EMAのガイドラインは「生きた文書」であり、時間の経過とともに相次いで改訂・再発行されている。傾向として、臨床的な有効性確認試験に対する重点の度合いが下がり、物理化学的な類似性試験によるエビデンスがより受け入れられてきている。これは、バイオシミラーに関する知識と経験が蓄積され、繰り返しで不必要と思われるデータ収集に対する厳格さが徐々に緩和されていることを示唆している。非臨床のin vivoデータによるエビデンスへの信頼が高まり、薬力学的マーカーをサロゲート臨床効果エンドポイントとして使用する方向にシフトしている。2018年以降に販売承認を取得したペグフィルグラスチムのバイオシミラーなど特異性の高い製品については、第III相臨床試験を必要とせず、好中球数の絶対 値に基づいて健康なボランティアで生物学的類似性が確認された。

適応症の外挿は、バイオシミラーが同等のPK/PD類似性、免疫原性、安全性データを実証した場合、正当であれば認められる場合がある。バイオシミラーの中には、有益な効果について不確実性がある場合など、適応症の外挿が制限されたものもある。しかし、これらのバイオシミラーは、製品のライフサイクルにわたるリスク管理計画での追加モニタリングを条件として承認される可能性がある。

EudraVigilanceは、市販後のバイオシミラーに関連する有害事象を報告し、バイオシミラー発売前のオリジネーター製剤で確認されたものと比較する。差異が確認された144件の報告のうち、18件は承認前のみ、84件は承認前と承認後、42件は承認後のみで、うち9件は予想外の発生の報告であった。さらなる調査が必要と考えられる深刻な「シグナル」の因果関係解析では、バイオシミラーに関連する新たな安全性懸念は生じなかった。
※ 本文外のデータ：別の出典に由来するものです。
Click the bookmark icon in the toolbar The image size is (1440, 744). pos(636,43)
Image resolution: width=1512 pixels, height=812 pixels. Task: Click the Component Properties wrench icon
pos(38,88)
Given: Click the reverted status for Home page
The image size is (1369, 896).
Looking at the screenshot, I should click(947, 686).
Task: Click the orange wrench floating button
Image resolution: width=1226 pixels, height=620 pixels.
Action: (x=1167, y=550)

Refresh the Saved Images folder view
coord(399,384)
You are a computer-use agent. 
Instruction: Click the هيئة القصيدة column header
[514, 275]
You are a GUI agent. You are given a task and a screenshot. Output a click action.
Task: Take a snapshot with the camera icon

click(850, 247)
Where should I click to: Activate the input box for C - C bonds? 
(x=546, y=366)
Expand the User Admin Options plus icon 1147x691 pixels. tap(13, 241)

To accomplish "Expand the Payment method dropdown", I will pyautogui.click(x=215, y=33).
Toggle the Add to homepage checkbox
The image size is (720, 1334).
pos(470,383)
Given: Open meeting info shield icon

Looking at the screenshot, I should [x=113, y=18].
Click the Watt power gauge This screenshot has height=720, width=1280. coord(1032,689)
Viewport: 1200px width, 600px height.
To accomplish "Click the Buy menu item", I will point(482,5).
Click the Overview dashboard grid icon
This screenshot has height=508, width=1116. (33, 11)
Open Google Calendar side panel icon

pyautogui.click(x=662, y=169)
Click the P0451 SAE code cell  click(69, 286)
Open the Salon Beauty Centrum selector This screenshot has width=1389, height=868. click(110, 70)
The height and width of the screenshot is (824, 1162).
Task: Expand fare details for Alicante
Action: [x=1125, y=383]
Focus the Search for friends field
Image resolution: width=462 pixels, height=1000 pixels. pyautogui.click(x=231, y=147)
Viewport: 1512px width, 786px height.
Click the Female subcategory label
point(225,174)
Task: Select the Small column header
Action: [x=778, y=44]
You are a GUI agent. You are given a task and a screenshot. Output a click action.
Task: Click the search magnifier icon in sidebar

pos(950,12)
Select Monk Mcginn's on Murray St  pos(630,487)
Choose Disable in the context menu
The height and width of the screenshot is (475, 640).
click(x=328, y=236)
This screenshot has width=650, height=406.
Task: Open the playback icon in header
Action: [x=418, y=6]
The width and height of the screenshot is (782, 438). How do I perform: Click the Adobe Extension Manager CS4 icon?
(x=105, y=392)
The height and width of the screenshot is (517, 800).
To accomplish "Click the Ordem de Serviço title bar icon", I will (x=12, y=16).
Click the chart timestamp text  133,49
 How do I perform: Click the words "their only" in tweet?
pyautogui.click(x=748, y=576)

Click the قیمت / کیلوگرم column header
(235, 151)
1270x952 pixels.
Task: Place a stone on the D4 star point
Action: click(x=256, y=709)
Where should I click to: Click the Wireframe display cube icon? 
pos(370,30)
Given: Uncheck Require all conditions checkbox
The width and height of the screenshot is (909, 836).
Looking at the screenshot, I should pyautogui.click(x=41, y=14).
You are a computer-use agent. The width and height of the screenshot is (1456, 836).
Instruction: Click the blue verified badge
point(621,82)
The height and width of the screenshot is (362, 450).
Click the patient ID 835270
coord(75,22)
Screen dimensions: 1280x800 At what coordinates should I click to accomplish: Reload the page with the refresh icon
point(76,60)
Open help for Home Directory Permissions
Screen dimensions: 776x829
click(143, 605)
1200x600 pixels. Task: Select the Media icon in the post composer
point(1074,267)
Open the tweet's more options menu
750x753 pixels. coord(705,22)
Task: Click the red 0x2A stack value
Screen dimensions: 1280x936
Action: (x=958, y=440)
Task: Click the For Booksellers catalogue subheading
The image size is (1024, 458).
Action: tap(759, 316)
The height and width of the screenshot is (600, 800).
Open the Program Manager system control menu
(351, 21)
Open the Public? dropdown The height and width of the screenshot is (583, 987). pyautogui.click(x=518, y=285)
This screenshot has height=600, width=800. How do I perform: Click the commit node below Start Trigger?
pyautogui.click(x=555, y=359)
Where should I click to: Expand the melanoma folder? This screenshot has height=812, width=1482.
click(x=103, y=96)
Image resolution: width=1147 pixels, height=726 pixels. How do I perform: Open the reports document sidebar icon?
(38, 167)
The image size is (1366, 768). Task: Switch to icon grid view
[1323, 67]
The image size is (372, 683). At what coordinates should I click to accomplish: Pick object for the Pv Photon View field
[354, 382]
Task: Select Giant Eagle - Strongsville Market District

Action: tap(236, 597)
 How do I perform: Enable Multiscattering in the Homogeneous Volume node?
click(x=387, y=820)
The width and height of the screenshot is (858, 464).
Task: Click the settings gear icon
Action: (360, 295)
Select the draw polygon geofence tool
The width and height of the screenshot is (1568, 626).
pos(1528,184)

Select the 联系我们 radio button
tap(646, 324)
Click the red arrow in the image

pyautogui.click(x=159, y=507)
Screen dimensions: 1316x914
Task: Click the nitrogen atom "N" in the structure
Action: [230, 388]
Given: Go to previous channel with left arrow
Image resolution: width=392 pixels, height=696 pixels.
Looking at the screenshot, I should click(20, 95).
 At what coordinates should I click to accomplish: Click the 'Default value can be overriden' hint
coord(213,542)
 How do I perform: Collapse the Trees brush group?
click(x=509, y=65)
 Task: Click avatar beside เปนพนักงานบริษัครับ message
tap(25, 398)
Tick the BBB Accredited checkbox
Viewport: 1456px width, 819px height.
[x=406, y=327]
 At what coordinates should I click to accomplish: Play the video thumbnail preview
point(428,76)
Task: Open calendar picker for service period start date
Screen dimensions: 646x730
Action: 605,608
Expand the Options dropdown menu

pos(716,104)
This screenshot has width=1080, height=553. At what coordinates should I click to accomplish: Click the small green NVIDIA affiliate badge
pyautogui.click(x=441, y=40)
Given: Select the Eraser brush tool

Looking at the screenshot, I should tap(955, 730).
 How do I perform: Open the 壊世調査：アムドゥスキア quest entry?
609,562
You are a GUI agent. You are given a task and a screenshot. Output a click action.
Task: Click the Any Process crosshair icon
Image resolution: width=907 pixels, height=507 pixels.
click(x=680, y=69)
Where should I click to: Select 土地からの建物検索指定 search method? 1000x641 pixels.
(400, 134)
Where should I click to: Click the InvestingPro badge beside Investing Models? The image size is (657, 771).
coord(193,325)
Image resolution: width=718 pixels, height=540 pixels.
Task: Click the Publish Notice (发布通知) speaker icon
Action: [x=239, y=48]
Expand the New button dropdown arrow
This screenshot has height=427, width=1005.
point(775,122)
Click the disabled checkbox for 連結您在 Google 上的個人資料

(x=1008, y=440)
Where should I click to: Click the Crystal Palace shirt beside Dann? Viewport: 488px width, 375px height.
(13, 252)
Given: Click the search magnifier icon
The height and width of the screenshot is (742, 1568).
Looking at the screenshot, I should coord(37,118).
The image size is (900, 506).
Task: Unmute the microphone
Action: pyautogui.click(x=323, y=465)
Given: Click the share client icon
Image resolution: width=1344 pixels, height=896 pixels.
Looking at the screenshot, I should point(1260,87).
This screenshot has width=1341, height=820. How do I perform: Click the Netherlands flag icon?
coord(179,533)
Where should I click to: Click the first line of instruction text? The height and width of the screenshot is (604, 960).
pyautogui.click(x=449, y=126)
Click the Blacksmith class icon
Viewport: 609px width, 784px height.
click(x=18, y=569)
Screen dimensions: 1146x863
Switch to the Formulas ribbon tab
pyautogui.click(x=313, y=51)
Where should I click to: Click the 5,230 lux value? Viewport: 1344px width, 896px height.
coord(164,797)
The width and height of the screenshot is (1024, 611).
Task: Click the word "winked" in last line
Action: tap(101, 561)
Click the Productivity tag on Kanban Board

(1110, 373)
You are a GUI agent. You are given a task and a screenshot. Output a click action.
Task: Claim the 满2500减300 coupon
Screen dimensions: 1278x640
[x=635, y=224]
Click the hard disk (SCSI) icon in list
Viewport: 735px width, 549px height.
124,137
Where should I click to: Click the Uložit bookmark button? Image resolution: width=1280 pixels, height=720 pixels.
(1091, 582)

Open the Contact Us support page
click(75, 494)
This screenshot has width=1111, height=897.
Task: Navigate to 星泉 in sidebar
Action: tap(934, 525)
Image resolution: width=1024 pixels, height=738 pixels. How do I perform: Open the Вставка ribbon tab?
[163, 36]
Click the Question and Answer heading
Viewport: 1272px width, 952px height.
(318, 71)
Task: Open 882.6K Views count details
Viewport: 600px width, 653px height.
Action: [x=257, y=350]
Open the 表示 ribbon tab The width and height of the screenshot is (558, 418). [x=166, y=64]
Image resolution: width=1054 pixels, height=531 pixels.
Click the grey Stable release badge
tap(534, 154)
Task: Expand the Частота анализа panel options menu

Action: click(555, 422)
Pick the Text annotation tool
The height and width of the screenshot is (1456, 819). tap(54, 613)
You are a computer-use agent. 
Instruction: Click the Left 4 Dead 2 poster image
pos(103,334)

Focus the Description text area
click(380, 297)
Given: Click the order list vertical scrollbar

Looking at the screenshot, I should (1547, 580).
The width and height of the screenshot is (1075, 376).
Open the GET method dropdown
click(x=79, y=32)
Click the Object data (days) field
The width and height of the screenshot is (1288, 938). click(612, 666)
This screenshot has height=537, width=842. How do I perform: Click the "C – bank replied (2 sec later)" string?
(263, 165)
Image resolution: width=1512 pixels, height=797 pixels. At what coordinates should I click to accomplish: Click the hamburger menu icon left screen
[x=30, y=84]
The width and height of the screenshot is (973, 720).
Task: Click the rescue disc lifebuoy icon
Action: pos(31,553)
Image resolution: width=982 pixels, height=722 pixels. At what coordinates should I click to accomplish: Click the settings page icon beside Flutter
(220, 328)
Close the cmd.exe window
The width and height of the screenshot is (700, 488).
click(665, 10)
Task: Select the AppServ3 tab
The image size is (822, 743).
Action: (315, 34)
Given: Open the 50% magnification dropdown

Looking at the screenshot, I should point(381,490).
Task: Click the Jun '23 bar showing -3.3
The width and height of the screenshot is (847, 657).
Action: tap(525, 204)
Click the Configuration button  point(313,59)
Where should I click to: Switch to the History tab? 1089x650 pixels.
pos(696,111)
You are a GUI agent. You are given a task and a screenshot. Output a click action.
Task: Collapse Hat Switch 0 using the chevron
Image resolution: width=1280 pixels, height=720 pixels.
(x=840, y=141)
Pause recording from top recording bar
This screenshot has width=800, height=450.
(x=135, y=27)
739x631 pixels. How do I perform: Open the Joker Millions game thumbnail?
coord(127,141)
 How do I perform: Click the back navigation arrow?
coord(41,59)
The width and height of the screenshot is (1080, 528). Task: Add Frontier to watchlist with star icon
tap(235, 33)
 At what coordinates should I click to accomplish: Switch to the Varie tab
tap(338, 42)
バイオシミラーを承認した規制当局の判断を受け、ガイドラインは更新されている。開発プログラムの合理化は、新たに承認されたバイオシミラーの確固とした品質、安全性、有効性に顕著な影響を与えない。EUの枠組みにおける承認経路の短縮は、患者の医薬品へのアクセスの早さにつながっている。

重要なポイント

欧州医薬品庁(EMA)の規制枠組み文書は、時間とともに継続的に進化しており、バイオシミラー承認においてアップデートされたプロセスを提供している。その結果、バイオシミラー医薬品の承認経路は合理化され、患者の早期アクセスにつながっている。